Durja. Aku biru yang terungkap lewat butiran jingga. Sore menjemput raut yang luput dalam rajutan memori. Gelanggang demi gelanggang merupa siluet klasik yang tampak tapi pudar bentuk.sungguh puncak gelisah karena tiada segera menemui sejati, awan ku mencair menjadi bulir dipelupuk. Ahh.. demi sunyi yang membekukan bara ku,, singgahlah duhai, meski sekadar merajuk atau menemani senja sampai landai.

Enggan Mu adalah tanda bahwa kecamuk tak lagi tersimpan di punggung, ia telah mencari ruas seperti juntai lamtoro yang dihembus angin. Benih-benih yang janggal, tumpah pada anak sungai. Kembali dukaku bermuara padaMu. Dan Kau berpaling sambil menikmati celotehan masa. Pada rimbun harapku yang melambai pudar, rautMu surut dan kasihku tak lagi patut.
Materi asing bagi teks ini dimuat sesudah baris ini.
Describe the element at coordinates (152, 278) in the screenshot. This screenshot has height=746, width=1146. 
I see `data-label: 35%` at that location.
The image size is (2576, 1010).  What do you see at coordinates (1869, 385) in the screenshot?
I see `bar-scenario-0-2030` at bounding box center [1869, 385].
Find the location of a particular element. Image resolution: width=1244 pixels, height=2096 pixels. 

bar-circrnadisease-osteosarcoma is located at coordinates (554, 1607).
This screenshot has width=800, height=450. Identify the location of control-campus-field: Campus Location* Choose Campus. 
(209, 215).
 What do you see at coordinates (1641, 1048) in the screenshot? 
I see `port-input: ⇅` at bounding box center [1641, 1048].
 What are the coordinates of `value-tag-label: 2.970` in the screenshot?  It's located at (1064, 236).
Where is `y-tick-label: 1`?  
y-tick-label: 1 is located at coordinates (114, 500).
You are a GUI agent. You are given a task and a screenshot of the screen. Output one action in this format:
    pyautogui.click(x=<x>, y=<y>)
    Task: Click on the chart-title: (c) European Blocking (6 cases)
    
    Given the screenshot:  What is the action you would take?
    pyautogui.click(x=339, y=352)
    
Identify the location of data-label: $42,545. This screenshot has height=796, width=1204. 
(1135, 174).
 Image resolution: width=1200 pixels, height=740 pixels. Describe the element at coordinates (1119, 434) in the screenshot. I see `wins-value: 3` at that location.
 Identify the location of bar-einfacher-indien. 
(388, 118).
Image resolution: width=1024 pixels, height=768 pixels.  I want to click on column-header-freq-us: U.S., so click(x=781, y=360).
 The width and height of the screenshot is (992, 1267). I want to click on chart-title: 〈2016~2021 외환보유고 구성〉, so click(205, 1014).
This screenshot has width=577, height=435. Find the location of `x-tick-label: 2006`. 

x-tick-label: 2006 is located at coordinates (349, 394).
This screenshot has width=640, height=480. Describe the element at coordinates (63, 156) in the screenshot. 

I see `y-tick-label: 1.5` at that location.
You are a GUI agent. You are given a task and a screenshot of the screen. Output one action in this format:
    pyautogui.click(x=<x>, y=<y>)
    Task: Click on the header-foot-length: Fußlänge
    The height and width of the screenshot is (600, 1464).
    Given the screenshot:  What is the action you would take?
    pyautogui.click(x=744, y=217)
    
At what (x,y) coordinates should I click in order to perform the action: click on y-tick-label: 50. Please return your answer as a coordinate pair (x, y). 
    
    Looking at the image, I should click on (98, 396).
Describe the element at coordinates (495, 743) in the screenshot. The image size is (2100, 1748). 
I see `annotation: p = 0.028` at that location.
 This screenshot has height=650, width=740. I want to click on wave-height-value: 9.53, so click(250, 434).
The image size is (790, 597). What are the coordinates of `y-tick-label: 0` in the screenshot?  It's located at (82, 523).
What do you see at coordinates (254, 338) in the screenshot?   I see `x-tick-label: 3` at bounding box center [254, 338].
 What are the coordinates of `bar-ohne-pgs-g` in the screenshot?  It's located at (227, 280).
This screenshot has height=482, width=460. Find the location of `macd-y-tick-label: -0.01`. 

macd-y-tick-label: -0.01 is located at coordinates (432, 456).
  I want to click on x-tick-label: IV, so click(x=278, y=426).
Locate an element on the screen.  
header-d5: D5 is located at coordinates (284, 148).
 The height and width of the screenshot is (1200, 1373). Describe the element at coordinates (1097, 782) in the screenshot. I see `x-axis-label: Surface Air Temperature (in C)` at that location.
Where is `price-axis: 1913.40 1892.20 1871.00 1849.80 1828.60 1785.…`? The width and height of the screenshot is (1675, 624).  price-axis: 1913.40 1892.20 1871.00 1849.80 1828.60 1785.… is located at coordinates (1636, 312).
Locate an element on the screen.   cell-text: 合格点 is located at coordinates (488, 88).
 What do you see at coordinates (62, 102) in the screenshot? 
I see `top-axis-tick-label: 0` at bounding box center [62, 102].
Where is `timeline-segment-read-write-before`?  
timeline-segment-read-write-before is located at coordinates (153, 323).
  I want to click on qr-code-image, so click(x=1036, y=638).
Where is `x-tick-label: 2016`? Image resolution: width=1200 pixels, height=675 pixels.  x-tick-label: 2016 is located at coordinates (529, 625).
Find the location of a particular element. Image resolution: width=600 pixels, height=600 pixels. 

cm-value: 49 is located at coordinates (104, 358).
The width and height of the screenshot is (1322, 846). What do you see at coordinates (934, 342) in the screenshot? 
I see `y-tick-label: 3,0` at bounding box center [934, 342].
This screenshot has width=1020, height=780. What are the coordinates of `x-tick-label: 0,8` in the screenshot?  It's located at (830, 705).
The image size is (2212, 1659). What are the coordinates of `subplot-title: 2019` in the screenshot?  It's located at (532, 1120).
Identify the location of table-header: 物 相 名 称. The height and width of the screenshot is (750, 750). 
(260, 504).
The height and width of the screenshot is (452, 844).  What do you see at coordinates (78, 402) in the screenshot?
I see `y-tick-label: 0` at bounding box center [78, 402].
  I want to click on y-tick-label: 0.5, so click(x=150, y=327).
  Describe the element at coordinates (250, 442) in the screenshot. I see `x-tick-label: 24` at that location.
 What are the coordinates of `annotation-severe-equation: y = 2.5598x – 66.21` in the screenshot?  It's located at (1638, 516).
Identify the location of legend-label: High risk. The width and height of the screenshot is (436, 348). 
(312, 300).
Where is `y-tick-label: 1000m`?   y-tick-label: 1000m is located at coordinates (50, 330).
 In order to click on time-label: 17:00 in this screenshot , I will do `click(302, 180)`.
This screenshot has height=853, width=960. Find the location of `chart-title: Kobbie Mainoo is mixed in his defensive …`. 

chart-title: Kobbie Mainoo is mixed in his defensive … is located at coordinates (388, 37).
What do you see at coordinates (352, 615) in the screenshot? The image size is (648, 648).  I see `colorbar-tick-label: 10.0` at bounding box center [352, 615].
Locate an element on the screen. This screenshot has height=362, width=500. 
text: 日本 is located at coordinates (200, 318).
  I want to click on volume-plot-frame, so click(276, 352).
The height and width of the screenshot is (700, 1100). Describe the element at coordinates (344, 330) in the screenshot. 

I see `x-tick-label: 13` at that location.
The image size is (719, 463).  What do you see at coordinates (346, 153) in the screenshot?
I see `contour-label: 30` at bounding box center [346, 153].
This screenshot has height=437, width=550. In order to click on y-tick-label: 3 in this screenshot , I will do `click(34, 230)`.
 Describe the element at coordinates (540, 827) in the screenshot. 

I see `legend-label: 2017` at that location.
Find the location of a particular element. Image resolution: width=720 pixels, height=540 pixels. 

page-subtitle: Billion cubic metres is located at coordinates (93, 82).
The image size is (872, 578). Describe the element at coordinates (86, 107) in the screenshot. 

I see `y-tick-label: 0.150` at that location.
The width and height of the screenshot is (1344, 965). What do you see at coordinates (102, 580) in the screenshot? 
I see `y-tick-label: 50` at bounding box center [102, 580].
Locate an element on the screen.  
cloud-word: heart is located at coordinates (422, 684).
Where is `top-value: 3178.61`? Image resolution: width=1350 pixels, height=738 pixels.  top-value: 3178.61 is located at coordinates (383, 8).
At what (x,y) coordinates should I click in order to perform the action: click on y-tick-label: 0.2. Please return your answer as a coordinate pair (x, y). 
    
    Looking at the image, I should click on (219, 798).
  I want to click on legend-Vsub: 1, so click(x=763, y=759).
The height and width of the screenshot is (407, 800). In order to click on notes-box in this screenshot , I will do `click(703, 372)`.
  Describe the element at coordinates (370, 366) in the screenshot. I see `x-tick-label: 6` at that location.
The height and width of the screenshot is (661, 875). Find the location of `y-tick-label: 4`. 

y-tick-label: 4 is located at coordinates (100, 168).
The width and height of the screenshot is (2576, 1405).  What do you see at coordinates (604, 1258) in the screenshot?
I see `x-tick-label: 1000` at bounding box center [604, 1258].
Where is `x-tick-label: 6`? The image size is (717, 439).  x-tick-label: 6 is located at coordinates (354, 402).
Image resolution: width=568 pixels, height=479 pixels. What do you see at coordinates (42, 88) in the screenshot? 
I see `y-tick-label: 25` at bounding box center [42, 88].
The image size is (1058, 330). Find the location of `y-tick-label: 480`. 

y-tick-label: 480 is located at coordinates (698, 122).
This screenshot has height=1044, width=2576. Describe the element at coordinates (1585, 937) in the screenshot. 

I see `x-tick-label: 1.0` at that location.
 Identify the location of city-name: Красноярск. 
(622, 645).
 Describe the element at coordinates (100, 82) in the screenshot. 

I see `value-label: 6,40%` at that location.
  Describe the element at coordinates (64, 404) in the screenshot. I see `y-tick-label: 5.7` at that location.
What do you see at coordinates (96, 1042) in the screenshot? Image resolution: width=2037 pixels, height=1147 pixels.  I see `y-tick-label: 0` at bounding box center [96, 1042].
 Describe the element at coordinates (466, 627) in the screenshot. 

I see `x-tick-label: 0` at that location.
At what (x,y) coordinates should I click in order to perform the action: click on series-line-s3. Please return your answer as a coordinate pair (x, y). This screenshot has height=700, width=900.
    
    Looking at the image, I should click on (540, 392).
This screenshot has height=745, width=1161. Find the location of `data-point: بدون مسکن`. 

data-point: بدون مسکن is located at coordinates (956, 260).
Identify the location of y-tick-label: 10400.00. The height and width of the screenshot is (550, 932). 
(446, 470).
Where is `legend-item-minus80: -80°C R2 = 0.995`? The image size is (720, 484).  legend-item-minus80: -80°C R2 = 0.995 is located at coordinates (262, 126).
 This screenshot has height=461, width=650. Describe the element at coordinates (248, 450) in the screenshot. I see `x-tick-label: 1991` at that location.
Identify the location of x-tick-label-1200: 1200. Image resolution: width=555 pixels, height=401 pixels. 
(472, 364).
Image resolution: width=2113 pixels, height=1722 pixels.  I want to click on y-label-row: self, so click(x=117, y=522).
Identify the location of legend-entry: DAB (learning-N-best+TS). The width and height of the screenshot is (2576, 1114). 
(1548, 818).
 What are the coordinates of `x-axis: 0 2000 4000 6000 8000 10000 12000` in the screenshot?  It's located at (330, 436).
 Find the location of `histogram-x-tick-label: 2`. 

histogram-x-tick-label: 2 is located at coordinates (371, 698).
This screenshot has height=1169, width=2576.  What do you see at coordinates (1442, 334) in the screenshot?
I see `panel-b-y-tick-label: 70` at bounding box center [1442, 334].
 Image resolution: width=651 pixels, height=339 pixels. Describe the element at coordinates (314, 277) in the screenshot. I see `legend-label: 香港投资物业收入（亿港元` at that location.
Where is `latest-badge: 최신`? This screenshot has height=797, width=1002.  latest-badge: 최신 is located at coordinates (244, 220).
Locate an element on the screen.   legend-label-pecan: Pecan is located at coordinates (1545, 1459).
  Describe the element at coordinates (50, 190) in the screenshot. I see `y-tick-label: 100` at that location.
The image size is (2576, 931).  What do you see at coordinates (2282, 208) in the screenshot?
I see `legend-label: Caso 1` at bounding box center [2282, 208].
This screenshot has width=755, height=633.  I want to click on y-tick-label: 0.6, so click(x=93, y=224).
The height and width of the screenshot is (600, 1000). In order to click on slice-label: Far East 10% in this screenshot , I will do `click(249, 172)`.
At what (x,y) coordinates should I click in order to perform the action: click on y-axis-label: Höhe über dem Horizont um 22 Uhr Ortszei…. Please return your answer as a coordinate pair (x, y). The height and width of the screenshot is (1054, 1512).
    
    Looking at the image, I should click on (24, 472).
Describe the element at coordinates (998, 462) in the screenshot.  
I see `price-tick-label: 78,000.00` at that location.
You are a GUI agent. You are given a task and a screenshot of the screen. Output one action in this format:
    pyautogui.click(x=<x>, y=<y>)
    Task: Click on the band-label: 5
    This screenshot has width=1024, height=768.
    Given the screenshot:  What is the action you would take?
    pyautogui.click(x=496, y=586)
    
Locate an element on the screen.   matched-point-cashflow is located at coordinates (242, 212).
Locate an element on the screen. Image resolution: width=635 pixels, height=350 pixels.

Rampung. Sebentar lagi hari merangkak menemui ajalnya dan esok menjadi reinkarnasi yang dikemas seperti ritual yang tak ganjil. Kembali hidup menjadi kelakar untuk dipikirkan, menjejali telam-telam yang berhias pengkhianatan. Kuakui, adalah perlu bagiku mendengarkan setiap helai rencana meski begitu asing bila hendak menuntunku menemui kenyataan hidup. Ini, akan manis, mungkin. Selebihnya, menyakitkan.

Engkau hadir pada sebuah runtun yang pasti, jalan darahku beku seketika ucap cintaMu mengusik sendiriku. Ada kebingungan yang kunikmati, dalam palung hati yang berisik semenjak tanya dari ruang-ruang itu mengusung satu judul obrolan—-Kau-! Aku kemudian berpendar menjadi banyak bentuk dan acap kali kutemui ia satu persatu, hanya namaMu yang disebut-sebut.

Kita lalu melontarkan azimat yang meracau namun nikmat untuk didengarkan kalbu. Sederhana, tapi begitu mewah dalam waktu. Inilah kali pertama kurasai rindu berkali-kali padahal ketika itu, aku dan Kau tak ada spasi. Lalu, adakah beda kali ini? Entah, namun tak mudah untuk menghentikan seru rayu ku atas Mu, duhai, aku benci namun rinduku selalu berkali-kali.

Aneh. Bukan tidak mungkin, semakin kumengerti rasa benciku, semakin kusadari pula deru rinduku. Kelak kuketahui bahwa makhluk yang menggerayangi palungku hingga membuncah kebencianku kepadanya adalah “ketidaktahuan” dan ia pun mengetuk jalan rindu ini.

Ranum. dialektika rindu bergulat menemui dinding-dinding , sambil mengangkat menghempas ratusan Benar! dan seiring waktu –Benar dan benar ini pun menelan proses panjang untuk kembali menjadi topik sebagai jembatan menuju –Benar- yang lain.

Sengketa. Tersebutlah ia, bagi ketidaktahuan, tidak ada penjelasan yang lebih baik dari apa yang tampak oleh indera penglihatannya. Sungguh kebutaan seperti itu menjadi lebih menyakitkan daripada kehilangan kornea, lantas kedukaan macam apa lagi yang disuguhkan matahari esok pagi, ketika kita terbangun dan merasai ketidaktahuan lagi sambil kerap menjalaninya dengan kerjap penuh pengharapan padanya. –Kau- lagi dan ketidaktahuanku lagi.